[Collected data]
- - - - -

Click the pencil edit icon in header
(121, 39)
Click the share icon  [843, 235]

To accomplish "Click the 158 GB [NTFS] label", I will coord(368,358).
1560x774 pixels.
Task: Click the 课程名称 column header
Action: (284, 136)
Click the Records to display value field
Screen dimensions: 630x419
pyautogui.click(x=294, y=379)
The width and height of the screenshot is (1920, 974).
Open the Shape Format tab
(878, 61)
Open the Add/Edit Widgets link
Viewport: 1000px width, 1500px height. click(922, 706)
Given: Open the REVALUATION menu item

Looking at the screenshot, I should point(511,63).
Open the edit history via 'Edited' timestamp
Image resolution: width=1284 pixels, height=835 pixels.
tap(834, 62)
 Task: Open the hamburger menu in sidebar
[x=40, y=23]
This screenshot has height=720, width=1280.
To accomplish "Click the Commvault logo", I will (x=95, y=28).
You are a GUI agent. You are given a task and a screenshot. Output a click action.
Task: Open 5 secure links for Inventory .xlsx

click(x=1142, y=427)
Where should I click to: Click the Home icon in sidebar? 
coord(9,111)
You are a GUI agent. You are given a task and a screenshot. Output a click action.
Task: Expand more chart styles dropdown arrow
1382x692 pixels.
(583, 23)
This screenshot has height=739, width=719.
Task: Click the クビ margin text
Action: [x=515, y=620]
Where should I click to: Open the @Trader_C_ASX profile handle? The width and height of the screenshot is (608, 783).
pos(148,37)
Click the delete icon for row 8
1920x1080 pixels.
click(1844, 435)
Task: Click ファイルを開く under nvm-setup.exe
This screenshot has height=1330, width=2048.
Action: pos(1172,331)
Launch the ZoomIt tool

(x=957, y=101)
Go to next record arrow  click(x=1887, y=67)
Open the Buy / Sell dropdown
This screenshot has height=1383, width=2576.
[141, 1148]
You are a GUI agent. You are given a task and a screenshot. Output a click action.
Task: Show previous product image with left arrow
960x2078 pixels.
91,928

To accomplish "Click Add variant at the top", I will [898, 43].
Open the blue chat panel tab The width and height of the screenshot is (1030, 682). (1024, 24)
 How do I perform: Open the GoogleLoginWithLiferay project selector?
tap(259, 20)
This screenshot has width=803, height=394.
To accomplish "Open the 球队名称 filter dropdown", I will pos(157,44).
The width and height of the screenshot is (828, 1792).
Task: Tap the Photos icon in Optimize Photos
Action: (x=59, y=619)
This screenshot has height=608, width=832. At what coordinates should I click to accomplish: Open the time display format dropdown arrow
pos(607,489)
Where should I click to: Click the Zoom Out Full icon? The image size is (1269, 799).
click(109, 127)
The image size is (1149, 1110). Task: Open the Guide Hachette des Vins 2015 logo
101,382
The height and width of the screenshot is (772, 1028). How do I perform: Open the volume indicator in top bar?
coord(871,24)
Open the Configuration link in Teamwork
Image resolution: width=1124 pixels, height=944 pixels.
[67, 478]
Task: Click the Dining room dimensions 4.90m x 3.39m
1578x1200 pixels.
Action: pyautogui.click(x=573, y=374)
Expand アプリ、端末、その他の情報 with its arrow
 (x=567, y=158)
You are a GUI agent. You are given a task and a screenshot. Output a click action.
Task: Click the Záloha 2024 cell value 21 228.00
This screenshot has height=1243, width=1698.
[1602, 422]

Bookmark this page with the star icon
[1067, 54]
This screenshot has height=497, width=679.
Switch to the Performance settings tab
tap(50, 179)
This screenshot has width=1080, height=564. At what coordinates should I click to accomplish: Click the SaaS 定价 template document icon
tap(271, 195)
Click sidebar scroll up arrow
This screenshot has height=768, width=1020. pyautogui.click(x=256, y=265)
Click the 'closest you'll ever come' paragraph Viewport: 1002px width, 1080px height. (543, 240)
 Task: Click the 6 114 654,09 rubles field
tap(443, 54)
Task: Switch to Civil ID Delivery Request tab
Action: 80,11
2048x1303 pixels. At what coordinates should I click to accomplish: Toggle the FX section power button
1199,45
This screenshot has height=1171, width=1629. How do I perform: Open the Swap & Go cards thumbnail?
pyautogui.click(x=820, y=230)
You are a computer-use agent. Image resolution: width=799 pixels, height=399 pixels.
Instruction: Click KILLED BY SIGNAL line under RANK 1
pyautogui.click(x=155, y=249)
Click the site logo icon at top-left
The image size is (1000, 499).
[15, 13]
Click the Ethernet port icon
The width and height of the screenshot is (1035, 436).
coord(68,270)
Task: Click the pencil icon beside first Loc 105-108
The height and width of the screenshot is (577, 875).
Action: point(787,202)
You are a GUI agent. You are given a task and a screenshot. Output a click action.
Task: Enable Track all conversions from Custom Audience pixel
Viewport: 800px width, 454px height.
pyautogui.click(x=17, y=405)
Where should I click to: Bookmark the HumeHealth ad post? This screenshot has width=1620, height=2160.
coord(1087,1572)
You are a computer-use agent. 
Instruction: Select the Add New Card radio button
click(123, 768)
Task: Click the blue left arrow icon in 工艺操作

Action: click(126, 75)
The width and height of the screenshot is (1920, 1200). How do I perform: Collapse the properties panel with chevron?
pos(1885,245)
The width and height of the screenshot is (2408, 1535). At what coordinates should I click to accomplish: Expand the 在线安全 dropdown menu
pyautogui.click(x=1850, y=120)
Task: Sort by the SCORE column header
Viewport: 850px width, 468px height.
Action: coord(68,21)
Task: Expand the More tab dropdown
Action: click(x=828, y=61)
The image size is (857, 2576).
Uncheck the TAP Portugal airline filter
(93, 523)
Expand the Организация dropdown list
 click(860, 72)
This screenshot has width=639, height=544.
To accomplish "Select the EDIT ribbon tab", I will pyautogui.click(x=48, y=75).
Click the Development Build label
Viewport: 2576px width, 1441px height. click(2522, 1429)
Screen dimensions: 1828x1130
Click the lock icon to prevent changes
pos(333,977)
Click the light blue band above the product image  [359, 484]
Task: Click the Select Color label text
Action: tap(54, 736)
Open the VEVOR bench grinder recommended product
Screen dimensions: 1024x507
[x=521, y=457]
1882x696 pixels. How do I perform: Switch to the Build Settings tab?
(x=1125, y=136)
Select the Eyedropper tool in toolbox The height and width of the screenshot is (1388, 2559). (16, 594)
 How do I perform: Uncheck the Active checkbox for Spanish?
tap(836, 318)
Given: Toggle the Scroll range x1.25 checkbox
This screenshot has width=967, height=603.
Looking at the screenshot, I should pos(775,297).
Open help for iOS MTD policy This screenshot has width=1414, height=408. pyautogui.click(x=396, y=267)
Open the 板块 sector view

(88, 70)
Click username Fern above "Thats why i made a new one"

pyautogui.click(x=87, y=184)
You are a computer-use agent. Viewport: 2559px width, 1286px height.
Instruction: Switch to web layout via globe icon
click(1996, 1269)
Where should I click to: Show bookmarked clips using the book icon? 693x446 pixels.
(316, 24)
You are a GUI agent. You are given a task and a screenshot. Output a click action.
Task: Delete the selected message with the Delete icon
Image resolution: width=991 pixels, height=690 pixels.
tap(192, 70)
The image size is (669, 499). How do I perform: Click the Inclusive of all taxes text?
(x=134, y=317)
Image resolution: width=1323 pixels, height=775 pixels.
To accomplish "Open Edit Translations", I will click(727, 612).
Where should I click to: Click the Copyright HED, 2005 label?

- - - - -

- **STATED GOAL**:
Swap "GUI agent" for "interface assistant" wherever it occurs in the items and give all the items again with nothing else changed.

- **RESPONSE TO THE TASK**:
Click the pencil edit icon in header
(121, 39)
Click the share icon  [843, 235]

To accomplish "Click the 158 GB [NTFS] label", I will coord(368,358).
1560x774 pixels.
Task: Click the 课程名称 column header
Action: (284, 136)
Click the Records to display value field
Screen dimensions: 630x419
pyautogui.click(x=294, y=379)
The width and height of the screenshot is (1920, 974).
Open the Shape Format tab
(878, 61)
Open the Add/Edit Widgets link
Viewport: 1000px width, 1500px height. click(922, 706)
Given: Open the REVALUATION menu item

Looking at the screenshot, I should point(511,63).
Open the edit history via 'Edited' timestamp
Image resolution: width=1284 pixels, height=835 pixels.
tap(834, 62)
 Task: Open the hamburger menu in sidebar
[x=40, y=23]
This screenshot has height=720, width=1280.
To accomplish "Click the Commvault logo", I will (x=95, y=28).
You are a interface assistant. You are given a task and a screenshot. Output a click action.
Task: Open 5 secure links for Inventory .xlsx

click(x=1142, y=427)
Where should I click to: Click the Home icon in sidebar? 
coord(9,111)
You are a interface assistant. You are given a task and a screenshot. Output a click action.
Task: Expand more chart styles dropdown arrow
1382x692 pixels.
(583, 23)
This screenshot has height=739, width=719.
Task: Click the クビ margin text
Action: [x=515, y=620]
Where should I click to: Open the @Trader_C_ASX profile handle? The width and height of the screenshot is (608, 783).
pos(148,37)
Click the delete icon for row 8
1920x1080 pixels.
click(1844, 435)
Task: Click ファイルを開く under nvm-setup.exe
This screenshot has height=1330, width=2048.
Action: pos(1172,331)
Launch the ZoomIt tool

(x=957, y=101)
Go to next record arrow  click(x=1887, y=67)
Open the Buy / Sell dropdown
This screenshot has height=1383, width=2576.
[141, 1148]
You are a interface assistant. You are given a task and a screenshot. Output a click action.
Task: Show previous product image with left arrow
960x2078 pixels.
91,928

To accomplish "Click Add variant at the top", I will [898, 43].
Open the blue chat panel tab The width and height of the screenshot is (1030, 682). (1024, 24)
 How do I perform: Open the GoogleLoginWithLiferay project selector?
tap(259, 20)
This screenshot has width=803, height=394.
To accomplish "Open the 球队名称 filter dropdown", I will pos(157,44).
The width and height of the screenshot is (828, 1792).
Task: Tap the Photos icon in Optimize Photos
Action: (x=59, y=619)
This screenshot has height=608, width=832. At what coordinates should I click to accomplish: Open the time display format dropdown arrow
pos(607,489)
Where should I click to: Click the Zoom Out Full icon? The image size is (1269, 799).
click(109, 127)
The image size is (1149, 1110). Task: Open the Guide Hachette des Vins 2015 logo
101,382
The height and width of the screenshot is (772, 1028). How do I perform: Open the volume indicator in top bar?
coord(871,24)
Open the Configuration link in Teamwork
Image resolution: width=1124 pixels, height=944 pixels.
[67, 478]
Task: Click the Dining room dimensions 4.90m x 3.39m
1578x1200 pixels.
Action: pyautogui.click(x=573, y=374)
Expand アプリ、端末、その他の情報 with its arrow
 (x=567, y=158)
You are a interface assistant. You are given a task and a screenshot. Output a click action.
Task: Click the Záloha 2024 cell value 21 228.00
This screenshot has height=1243, width=1698.
[1602, 422]

Bookmark this page with the star icon
[1067, 54]
This screenshot has height=497, width=679.
Switch to the Performance settings tab
tap(50, 179)
This screenshot has width=1080, height=564. At what coordinates should I click to accomplish: Click the SaaS 定价 template document icon
tap(271, 195)
Click sidebar scroll up arrow
This screenshot has height=768, width=1020. pyautogui.click(x=256, y=265)
Click the 'closest you'll ever come' paragraph Viewport: 1002px width, 1080px height. (543, 240)
 Task: Click the 6 114 654,09 rubles field
tap(443, 54)
Task: Switch to Civil ID Delivery Request tab
Action: 80,11
2048x1303 pixels. At what coordinates should I click to accomplish: Toggle the FX section power button
1199,45
This screenshot has height=1171, width=1629. How do I perform: Open the Swap & Go cards thumbnail?
pyautogui.click(x=820, y=230)
You are a computer-use agent. Image resolution: width=799 pixels, height=399 pixels.
Instruction: Click KILLED BY SIGNAL line under RANK 1
pyautogui.click(x=155, y=249)
Click the site logo icon at top-left
The image size is (1000, 499).
[15, 13]
Click the Ethernet port icon
The width and height of the screenshot is (1035, 436).
coord(68,270)
Task: Click the pencil icon beside first Loc 105-108
The height and width of the screenshot is (577, 875).
Action: point(787,202)
You are a interface assistant. You are given a task and a screenshot. Output a click action.
Task: Enable Track all conversions from Custom Audience pixel
Viewport: 800px width, 454px height.
pyautogui.click(x=17, y=405)
Where should I click to: Bookmark the HumeHealth ad post? This screenshot has width=1620, height=2160.
coord(1087,1572)
You are a computer-use agent. 
Instruction: Select the Add New Card radio button
click(123, 768)
Task: Click the blue left arrow icon in 工艺操作

Action: click(126, 75)
The width and height of the screenshot is (1920, 1200). How do I perform: Collapse the properties panel with chevron?
pos(1885,245)
The width and height of the screenshot is (2408, 1535). At what coordinates should I click to accomplish: Expand the 在线安全 dropdown menu
pyautogui.click(x=1850, y=120)
Task: Sort by the SCORE column header
Viewport: 850px width, 468px height.
Action: coord(68,21)
Task: Expand the More tab dropdown
Action: click(x=828, y=61)
The image size is (857, 2576).
Uncheck the TAP Portugal airline filter
(93, 523)
Expand the Организация dropdown list
 click(860, 72)
This screenshot has width=639, height=544.
To accomplish "Select the EDIT ribbon tab", I will pyautogui.click(x=48, y=75).
Click the Development Build label
Viewport: 2576px width, 1441px height. click(2522, 1429)
Screen dimensions: 1828x1130
Click the lock icon to prevent changes
pos(333,977)
Click the light blue band above the product image  [359, 484]
Task: Click the Select Color label text
Action: tap(54, 736)
Open the VEVOR bench grinder recommended product
Screen dimensions: 1024x507
[x=521, y=457]
1882x696 pixels. How do I perform: Switch to the Build Settings tab?
(x=1125, y=136)
Select the Eyedropper tool in toolbox The height and width of the screenshot is (1388, 2559). (16, 594)
 How do I perform: Uncheck the Active checkbox for Spanish?
tap(836, 318)
Given: Toggle the Scroll range x1.25 checkbox
This screenshot has width=967, height=603.
Looking at the screenshot, I should pos(775,297).
Open help for iOS MTD policy This screenshot has width=1414, height=408. pyautogui.click(x=396, y=267)
Open the 板块 sector view

(88, 70)
Click username Fern above "Thats why i made a new one"

pyautogui.click(x=87, y=184)
You are a computer-use agent. Viewport: 2559px width, 1286px height.
Instruction: Switch to web layout via globe icon
click(1996, 1269)
Where should I click to: Show bookmarked clips using the book icon? 693x446 pixels.
(316, 24)
You are a interface assistant. You are given a task and a screenshot. Output a click action.
Task: Delete the selected message with the Delete icon
Image resolution: width=991 pixels, height=690 pixels.
tap(192, 70)
The image size is (669, 499). How do I perform: Click the Inclusive of all taxes text?
(x=134, y=317)
Image resolution: width=1323 pixels, height=775 pixels.
To accomplish "Open Edit Translations", I will click(727, 612).
Where should I click to: Click the Copyright HED, 2005 label?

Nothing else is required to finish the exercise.